_Task to carry out_. From top to bottom, reproduce the listing without a single change.

_Given entries_.
______

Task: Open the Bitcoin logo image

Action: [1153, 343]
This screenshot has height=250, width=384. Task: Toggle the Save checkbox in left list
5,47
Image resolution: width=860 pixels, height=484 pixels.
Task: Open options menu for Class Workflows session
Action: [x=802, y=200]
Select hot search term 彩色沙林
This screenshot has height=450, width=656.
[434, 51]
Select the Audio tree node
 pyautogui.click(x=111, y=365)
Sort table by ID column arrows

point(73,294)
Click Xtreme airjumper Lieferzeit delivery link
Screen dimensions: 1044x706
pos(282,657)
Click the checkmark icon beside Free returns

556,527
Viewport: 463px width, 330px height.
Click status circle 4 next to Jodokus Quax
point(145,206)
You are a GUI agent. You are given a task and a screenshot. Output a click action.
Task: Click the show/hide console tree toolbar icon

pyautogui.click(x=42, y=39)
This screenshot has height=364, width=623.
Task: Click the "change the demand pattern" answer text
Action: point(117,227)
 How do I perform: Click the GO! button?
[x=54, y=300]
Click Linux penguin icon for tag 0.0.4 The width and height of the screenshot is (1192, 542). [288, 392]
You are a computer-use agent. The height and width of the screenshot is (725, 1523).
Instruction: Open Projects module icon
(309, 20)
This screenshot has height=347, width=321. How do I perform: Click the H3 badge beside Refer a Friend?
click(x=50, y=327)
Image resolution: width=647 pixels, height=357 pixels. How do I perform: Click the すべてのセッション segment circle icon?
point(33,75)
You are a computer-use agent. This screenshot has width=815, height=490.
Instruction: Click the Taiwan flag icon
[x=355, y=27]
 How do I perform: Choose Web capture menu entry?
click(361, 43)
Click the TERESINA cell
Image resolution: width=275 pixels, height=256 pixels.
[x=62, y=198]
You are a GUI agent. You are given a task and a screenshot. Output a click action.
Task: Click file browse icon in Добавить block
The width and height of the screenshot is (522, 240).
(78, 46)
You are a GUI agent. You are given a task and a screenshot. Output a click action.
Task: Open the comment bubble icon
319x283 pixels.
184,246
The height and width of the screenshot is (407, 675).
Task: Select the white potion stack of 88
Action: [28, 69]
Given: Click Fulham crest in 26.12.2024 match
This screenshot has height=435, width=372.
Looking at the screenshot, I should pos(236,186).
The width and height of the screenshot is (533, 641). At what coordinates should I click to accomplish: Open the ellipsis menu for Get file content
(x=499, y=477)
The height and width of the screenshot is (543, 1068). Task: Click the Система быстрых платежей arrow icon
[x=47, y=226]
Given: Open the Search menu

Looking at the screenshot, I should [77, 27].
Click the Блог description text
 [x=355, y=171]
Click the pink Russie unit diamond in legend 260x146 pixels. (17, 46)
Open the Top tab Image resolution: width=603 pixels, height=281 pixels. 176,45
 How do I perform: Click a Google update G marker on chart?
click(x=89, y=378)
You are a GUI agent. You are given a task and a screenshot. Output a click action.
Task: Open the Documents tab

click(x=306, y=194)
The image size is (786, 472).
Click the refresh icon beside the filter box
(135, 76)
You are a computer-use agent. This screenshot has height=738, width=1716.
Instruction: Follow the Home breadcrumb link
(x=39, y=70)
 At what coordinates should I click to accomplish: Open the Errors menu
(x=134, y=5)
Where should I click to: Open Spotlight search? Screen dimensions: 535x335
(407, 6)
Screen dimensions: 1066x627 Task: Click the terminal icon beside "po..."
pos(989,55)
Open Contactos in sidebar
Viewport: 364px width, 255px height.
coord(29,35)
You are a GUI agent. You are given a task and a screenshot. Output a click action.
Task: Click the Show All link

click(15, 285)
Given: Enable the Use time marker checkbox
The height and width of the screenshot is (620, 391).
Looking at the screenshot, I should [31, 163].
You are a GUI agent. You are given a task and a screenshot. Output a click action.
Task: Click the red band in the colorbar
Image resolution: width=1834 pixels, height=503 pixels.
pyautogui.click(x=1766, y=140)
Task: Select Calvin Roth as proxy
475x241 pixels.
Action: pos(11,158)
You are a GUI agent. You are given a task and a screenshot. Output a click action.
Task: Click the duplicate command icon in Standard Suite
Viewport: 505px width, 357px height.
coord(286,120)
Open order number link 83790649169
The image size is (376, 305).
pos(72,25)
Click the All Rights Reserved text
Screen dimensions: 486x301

______

_Exercise answer_.
Task: Open the Bitcoin logo image

Action: [1153, 343]
This screenshot has height=250, width=384. Task: Toggle the Save checkbox in left list
5,47
Image resolution: width=860 pixels, height=484 pixels.
Task: Open options menu for Class Workflows session
Action: [x=802, y=200]
Select hot search term 彩色沙林
This screenshot has height=450, width=656.
[434, 51]
Select the Audio tree node
 pyautogui.click(x=111, y=365)
Sort table by ID column arrows

point(73,294)
Click Xtreme airjumper Lieferzeit delivery link
Screen dimensions: 1044x706
pos(282,657)
Click the checkmark icon beside Free returns

556,527
Viewport: 463px width, 330px height.
Click status circle 4 next to Jodokus Quax
point(145,206)
You are a GUI agent. You are given a task and a screenshot. Output a click action.
Task: Click the show/hide console tree toolbar icon

pyautogui.click(x=42, y=39)
This screenshot has height=364, width=623.
Task: Click the "change the demand pattern" answer text
Action: point(117,227)
 How do I perform: Click the GO! button?
[x=54, y=300]
Click Linux penguin icon for tag 0.0.4 The width and height of the screenshot is (1192, 542). [288, 392]
You are a computer-use agent. The height and width of the screenshot is (725, 1523).
Instruction: Open Projects module icon
(309, 20)
This screenshot has height=347, width=321. How do I perform: Click the H3 badge beside Refer a Friend?
click(x=50, y=327)
Image resolution: width=647 pixels, height=357 pixels. How do I perform: Click the すべてのセッション segment circle icon?
point(33,75)
You are a computer-use agent. This screenshot has width=815, height=490.
Instruction: Click the Taiwan flag icon
[x=355, y=27]
 How do I perform: Choose Web capture menu entry?
click(361, 43)
Click the TERESINA cell
Image resolution: width=275 pixels, height=256 pixels.
[x=62, y=198]
You are a GUI agent. You are given a task and a screenshot. Output a click action.
Task: Click file browse icon in Добавить block
The width and height of the screenshot is (522, 240).
(78, 46)
You are a GUI agent. You are given a task and a screenshot. Output a click action.
Task: Open the comment bubble icon
319x283 pixels.
184,246
The height and width of the screenshot is (407, 675).
Task: Select the white potion stack of 88
Action: [28, 69]
Given: Click Fulham crest in 26.12.2024 match
This screenshot has height=435, width=372.
Looking at the screenshot, I should pos(236,186).
The width and height of the screenshot is (533, 641). At what coordinates should I click to accomplish: Open the ellipsis menu for Get file content
(x=499, y=477)
The height and width of the screenshot is (543, 1068). Task: Click the Система быстрых платежей arrow icon
[x=47, y=226]
Given: Open the Search menu

Looking at the screenshot, I should [77, 27].
Click the Блог description text
 [x=355, y=171]
Click the pink Russie unit diamond in legend 260x146 pixels. (17, 46)
Open the Top tab Image resolution: width=603 pixels, height=281 pixels. 176,45
 How do I perform: Click a Google update G marker on chart?
click(x=89, y=378)
You are a GUI agent. You are given a task and a screenshot. Output a click action.
Task: Open the Documents tab

click(x=306, y=194)
The image size is (786, 472).
Click the refresh icon beside the filter box
(135, 76)
You are a computer-use agent. This screenshot has height=738, width=1716.
Instruction: Follow the Home breadcrumb link
(x=39, y=70)
 At what coordinates should I click to accomplish: Open the Errors menu
(x=134, y=5)
Where should I click to: Open Spotlight search? Screen dimensions: 535x335
(407, 6)
Screen dimensions: 1066x627 Task: Click the terminal icon beside "po..."
pos(989,55)
Open Contactos in sidebar
Viewport: 364px width, 255px height.
coord(29,35)
You are a GUI agent. You are given a task and a screenshot. Output a click action.
Task: Click the Show All link

click(15, 285)
Given: Enable the Use time marker checkbox
The height and width of the screenshot is (620, 391).
Looking at the screenshot, I should [31, 163].
You are a GUI agent. You are given a task and a screenshot. Output a click action.
Task: Click the red band in the colorbar
Image resolution: width=1834 pixels, height=503 pixels.
pyautogui.click(x=1766, y=140)
Task: Select Calvin Roth as proxy
475x241 pixels.
Action: pos(11,158)
You are a GUI agent. You are given a task and a screenshot. Output a click action.
Task: Click the duplicate command icon in Standard Suite
Viewport: 505px width, 357px height.
coord(286,120)
Open order number link 83790649169
The image size is (376, 305).
pos(72,25)
Click the All Rights Reserved text
Screen dimensions: 486x301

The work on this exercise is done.